После многих дней подневольного молчания, я с великой радостью болтал по-русски теперь во Флоренции. На другой день вместе с Бруни был в Академии, в монастыре св. Марка. Душа моя полна была новыми впечатлениями, я не мог их вместить, претворить в себе... Получался какой-то хаос... Скульптура Микеланджело и фрески в кельях монастыря св. Марка - все это теснило одно другое, приводя меня в неописуемый юный восторг. Язычник Боттичелли легко уживался с наихристианнейшем фра Беато Анжелико. Все мне хотелось запечатлеть в памяти, в чувстве, всех их полюбить так крепко, чтобы любовь эта к ним уже не покидала меня навек.
Мне кажется, что искусство, особенно искусство великих художников, требует не одного холодного созерцания, «обследования» его, но такое искусство, созданное талантом и любовью, требует нежной влюбленности в него, проникновения в его душу, а не только в форму, его составляющую.

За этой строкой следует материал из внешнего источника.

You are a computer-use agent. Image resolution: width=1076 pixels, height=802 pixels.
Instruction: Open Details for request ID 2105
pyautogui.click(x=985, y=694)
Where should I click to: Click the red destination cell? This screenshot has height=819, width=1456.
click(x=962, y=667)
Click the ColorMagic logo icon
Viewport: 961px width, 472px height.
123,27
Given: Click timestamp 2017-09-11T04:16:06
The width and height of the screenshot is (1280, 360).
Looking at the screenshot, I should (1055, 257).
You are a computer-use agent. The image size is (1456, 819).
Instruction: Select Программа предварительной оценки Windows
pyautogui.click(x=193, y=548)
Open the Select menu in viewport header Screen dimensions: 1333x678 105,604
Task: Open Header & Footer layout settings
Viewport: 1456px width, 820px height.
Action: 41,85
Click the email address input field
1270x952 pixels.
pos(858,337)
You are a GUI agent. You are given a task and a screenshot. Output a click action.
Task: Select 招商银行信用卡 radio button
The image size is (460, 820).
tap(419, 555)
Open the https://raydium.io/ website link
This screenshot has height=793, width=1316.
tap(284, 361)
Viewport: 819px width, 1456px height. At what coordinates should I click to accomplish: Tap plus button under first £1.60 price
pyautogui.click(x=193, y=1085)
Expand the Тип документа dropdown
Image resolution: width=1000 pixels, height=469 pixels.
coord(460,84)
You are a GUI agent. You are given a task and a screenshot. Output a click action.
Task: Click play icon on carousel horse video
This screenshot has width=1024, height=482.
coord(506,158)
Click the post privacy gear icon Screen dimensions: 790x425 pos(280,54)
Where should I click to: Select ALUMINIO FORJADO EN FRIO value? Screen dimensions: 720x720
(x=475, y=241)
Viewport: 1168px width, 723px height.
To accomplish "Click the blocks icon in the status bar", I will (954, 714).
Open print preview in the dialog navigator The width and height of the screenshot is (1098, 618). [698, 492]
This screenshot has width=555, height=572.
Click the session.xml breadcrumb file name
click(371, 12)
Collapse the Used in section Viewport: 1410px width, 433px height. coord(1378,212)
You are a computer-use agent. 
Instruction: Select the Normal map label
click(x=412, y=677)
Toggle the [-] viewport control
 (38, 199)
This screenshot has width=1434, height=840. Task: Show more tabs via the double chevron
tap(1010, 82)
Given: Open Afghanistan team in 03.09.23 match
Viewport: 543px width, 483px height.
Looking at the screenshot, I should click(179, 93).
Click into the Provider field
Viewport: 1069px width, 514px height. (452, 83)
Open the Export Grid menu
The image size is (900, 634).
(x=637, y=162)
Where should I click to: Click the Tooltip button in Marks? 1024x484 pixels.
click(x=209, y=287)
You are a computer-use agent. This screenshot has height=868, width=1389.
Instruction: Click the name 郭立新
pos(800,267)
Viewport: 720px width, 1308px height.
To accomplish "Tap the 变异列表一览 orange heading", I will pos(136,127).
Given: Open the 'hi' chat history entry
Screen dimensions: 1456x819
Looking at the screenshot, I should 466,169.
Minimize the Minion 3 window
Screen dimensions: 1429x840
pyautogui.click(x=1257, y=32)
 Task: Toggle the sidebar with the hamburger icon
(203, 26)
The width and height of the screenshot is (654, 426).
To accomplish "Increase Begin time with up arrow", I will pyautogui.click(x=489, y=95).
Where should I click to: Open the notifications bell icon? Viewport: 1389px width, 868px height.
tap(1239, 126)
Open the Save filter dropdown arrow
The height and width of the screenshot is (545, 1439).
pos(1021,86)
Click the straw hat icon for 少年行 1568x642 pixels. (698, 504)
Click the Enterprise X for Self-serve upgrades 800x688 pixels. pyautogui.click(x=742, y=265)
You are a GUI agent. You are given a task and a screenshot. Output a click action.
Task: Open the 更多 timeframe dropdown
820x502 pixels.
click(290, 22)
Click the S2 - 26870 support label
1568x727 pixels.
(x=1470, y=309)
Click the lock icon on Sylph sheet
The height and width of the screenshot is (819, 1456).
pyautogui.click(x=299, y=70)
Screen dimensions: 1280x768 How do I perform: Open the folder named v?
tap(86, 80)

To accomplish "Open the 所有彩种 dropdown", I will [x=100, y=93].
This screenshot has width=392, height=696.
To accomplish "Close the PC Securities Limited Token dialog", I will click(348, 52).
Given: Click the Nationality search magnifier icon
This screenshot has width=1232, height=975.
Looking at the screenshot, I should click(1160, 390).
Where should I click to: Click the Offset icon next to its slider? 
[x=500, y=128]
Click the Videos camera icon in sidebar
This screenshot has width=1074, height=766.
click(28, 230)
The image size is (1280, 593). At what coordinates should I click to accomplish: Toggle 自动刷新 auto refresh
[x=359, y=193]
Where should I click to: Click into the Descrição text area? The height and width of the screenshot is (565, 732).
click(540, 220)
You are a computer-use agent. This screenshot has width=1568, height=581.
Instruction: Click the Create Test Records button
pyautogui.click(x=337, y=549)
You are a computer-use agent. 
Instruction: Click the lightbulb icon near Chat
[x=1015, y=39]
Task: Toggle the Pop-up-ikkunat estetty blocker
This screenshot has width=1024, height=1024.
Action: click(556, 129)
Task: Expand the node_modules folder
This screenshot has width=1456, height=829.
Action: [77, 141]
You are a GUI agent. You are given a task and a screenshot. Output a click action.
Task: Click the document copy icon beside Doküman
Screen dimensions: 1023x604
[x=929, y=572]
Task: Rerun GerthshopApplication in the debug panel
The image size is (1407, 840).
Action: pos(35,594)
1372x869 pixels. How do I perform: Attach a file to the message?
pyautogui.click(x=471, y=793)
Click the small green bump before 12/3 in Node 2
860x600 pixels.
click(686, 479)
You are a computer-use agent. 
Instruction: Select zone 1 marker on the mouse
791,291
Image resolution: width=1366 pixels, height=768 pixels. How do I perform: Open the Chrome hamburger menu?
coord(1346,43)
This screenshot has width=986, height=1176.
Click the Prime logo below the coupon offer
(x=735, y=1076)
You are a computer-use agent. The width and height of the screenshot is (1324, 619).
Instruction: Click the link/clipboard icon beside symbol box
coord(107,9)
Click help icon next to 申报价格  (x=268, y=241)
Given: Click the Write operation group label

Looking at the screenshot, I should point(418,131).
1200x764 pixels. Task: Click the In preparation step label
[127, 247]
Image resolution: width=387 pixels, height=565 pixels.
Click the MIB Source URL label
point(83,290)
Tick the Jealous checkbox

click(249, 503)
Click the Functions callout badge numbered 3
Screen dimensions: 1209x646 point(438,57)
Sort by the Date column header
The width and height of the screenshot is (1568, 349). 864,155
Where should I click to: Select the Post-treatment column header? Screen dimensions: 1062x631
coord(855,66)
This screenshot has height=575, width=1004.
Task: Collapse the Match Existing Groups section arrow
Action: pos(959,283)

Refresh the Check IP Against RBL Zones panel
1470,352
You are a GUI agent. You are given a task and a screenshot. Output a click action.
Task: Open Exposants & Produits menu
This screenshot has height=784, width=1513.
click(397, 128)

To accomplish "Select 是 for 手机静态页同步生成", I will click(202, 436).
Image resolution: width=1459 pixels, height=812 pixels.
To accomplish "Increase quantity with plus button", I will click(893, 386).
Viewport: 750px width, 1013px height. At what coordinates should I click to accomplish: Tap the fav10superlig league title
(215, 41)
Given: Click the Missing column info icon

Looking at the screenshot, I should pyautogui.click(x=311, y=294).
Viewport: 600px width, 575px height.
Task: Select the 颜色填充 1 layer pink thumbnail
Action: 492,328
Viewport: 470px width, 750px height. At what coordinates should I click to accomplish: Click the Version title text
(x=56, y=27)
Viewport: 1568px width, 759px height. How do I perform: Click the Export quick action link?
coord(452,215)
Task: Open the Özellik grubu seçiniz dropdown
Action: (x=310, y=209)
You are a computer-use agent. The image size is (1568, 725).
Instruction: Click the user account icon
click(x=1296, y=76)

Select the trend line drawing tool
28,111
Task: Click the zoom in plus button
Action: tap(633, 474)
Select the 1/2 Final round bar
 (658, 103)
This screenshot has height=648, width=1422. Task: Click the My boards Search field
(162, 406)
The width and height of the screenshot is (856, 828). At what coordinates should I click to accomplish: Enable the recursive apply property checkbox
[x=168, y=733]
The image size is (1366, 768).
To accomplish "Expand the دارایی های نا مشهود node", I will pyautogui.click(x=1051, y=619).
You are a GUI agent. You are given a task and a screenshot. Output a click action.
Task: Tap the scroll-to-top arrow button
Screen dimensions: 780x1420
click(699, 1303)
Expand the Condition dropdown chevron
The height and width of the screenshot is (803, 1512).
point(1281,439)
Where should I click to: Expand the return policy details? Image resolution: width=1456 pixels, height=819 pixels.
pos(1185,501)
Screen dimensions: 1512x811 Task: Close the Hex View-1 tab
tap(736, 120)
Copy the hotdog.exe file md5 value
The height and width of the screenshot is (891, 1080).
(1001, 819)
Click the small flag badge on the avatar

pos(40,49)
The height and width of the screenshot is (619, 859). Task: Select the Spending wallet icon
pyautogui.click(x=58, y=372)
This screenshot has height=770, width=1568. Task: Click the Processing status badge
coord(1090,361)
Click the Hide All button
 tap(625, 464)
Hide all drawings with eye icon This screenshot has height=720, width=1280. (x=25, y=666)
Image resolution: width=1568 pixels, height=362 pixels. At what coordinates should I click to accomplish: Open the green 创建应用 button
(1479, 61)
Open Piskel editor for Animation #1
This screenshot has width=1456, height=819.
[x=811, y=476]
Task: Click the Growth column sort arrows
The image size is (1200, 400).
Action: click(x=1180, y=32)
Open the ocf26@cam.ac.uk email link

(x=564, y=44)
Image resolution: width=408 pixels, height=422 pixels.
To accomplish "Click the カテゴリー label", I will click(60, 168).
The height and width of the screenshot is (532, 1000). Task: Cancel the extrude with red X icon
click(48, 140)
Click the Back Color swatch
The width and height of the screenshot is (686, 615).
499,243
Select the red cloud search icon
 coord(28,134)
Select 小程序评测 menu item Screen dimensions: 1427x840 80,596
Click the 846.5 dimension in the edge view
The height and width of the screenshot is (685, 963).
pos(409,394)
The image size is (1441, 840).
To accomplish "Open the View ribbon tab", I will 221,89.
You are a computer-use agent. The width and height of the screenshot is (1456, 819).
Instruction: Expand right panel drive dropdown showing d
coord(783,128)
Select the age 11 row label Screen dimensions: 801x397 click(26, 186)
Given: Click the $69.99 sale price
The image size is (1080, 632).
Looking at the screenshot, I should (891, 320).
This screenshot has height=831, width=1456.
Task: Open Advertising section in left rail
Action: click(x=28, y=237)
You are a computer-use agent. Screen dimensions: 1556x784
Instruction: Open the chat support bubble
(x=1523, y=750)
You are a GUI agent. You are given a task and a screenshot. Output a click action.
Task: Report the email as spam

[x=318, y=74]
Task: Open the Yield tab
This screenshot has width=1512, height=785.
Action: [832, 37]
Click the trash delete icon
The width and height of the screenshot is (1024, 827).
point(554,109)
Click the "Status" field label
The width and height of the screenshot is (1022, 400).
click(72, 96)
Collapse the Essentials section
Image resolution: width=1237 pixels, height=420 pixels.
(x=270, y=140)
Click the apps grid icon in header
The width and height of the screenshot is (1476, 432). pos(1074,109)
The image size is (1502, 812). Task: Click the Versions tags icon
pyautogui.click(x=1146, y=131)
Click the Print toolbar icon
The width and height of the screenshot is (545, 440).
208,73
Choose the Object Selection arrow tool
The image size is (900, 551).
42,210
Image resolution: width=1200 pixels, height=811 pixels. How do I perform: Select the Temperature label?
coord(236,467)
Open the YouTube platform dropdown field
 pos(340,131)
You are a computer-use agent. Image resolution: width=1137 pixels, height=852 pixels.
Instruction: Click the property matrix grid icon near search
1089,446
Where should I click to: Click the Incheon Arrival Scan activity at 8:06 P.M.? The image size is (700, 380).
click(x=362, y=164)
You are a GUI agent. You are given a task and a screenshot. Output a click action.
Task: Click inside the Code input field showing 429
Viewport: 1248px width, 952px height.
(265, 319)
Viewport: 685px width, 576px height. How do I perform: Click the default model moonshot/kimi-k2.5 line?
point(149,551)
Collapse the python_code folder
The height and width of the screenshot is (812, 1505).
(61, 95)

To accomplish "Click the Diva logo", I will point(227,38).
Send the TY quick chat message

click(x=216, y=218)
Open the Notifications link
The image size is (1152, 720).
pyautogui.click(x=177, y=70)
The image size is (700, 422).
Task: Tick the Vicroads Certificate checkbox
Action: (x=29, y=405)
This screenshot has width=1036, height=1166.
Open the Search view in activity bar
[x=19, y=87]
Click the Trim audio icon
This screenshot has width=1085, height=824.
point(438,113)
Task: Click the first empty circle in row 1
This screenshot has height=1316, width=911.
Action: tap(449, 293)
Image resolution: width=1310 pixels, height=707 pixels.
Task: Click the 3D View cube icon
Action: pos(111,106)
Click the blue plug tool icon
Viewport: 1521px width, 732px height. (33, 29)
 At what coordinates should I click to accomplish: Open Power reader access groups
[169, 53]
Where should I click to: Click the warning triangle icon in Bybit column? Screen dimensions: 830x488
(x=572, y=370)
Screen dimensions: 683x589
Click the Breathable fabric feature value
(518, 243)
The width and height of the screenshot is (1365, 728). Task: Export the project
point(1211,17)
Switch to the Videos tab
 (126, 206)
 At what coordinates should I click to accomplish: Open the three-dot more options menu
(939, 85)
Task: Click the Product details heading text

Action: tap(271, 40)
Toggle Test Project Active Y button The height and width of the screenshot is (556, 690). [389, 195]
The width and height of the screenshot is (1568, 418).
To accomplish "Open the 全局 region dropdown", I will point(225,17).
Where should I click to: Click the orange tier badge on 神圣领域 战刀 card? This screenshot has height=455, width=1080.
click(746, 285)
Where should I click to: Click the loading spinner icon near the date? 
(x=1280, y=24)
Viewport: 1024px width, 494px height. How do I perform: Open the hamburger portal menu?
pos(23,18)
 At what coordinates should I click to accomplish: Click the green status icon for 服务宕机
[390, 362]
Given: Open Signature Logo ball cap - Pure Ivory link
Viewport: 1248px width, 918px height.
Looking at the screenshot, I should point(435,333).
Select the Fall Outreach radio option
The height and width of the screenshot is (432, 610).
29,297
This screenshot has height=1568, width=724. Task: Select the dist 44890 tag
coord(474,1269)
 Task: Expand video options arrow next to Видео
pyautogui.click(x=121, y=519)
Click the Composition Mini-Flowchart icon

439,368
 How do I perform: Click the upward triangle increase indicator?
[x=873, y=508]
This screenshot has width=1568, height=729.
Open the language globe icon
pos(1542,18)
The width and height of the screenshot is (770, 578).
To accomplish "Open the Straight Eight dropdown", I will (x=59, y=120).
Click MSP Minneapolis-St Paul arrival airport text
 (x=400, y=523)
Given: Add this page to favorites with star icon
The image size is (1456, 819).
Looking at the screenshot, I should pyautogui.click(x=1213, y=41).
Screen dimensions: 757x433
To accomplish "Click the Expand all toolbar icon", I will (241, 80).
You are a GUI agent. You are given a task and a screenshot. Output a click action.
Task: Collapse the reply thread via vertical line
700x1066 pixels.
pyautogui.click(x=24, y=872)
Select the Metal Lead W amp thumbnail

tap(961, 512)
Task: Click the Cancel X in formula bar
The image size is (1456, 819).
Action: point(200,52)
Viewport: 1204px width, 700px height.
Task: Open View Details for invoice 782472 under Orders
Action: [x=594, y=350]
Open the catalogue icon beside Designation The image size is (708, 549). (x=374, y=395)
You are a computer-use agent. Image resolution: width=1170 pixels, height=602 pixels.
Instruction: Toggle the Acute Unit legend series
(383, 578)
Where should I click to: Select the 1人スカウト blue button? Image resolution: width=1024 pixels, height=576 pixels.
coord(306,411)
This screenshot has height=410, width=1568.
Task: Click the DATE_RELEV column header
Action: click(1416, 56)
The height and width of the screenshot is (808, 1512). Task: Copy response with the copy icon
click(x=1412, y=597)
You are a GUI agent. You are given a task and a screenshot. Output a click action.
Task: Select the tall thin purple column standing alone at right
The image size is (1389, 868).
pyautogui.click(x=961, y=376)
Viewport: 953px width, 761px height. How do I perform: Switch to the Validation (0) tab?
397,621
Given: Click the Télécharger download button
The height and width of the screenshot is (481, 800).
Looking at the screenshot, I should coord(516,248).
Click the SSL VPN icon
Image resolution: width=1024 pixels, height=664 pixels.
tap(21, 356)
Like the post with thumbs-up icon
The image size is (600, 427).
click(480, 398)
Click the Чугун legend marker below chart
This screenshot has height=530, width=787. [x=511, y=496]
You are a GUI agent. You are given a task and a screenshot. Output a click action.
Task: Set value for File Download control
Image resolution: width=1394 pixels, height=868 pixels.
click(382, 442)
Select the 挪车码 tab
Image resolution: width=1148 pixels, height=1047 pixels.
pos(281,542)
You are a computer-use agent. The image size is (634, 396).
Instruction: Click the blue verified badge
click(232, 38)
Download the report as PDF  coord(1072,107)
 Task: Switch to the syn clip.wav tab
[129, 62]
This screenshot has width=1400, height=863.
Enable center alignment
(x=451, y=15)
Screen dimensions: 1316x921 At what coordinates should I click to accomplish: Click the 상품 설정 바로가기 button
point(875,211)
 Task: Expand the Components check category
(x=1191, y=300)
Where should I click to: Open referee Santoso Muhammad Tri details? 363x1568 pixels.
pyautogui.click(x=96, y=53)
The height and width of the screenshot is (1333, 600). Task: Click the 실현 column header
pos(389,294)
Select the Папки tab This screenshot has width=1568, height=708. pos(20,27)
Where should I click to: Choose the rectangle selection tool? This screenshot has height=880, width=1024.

Что меня еще пленило в знаменитом монастыре - это миниатюры книг. Некоторые из них не только поражали меня своими техническими достижениями, но того больше, теплотой чувства, опять любовью к тому, над чем художник долго и так искусно трудился.
Дни шли за днями. Музеи чередовались церквами. Вечерами же я бывал или у Степановых, или бродил по берегам Арно, на Сан Миньято, бродил, как очарованный странник. Я жил тогда такою полной жизнью художника, я насыщался искусством, впитывал его в себя, как губка влагу, впитывал, казалось, на всю остальную жизнь.
Какое великое наслаждение бывало бродить по углам, капеллам церкви Санта Мариа Новелла!
Усталый до изнеможения, до какого-то «опьянения» еще не привыкшего к опьянению юноши, я шел в свою «Каза Нардини», и едва успевал раздеваться, - засыпал сладким, счастливым сном. Вот тогда, в первую мою поездку по Италии, я постиг всю силу чар великих художников. И что удивительного в том, что они живут по четыреста-шестьсот лет; ведь в них, как в матери-природе, источник жизни, в них - истина, а истина бессмертна...
Мои альбомы, записные книжки были полны зарисовок, кратких, часто наивных мыслей, и я редко соблазнялся возможностью себя побаловать покупкой фотографии с особо любимых вещей. Я должен был помнить, что пятисот рублей, которые были зашиты в мешочке, что у меня на груди, должно было хватить мне на три месяца, на всю Италию и Париж с его Всемирной выставкой. Это надо было помнить твердо, и я это помнил.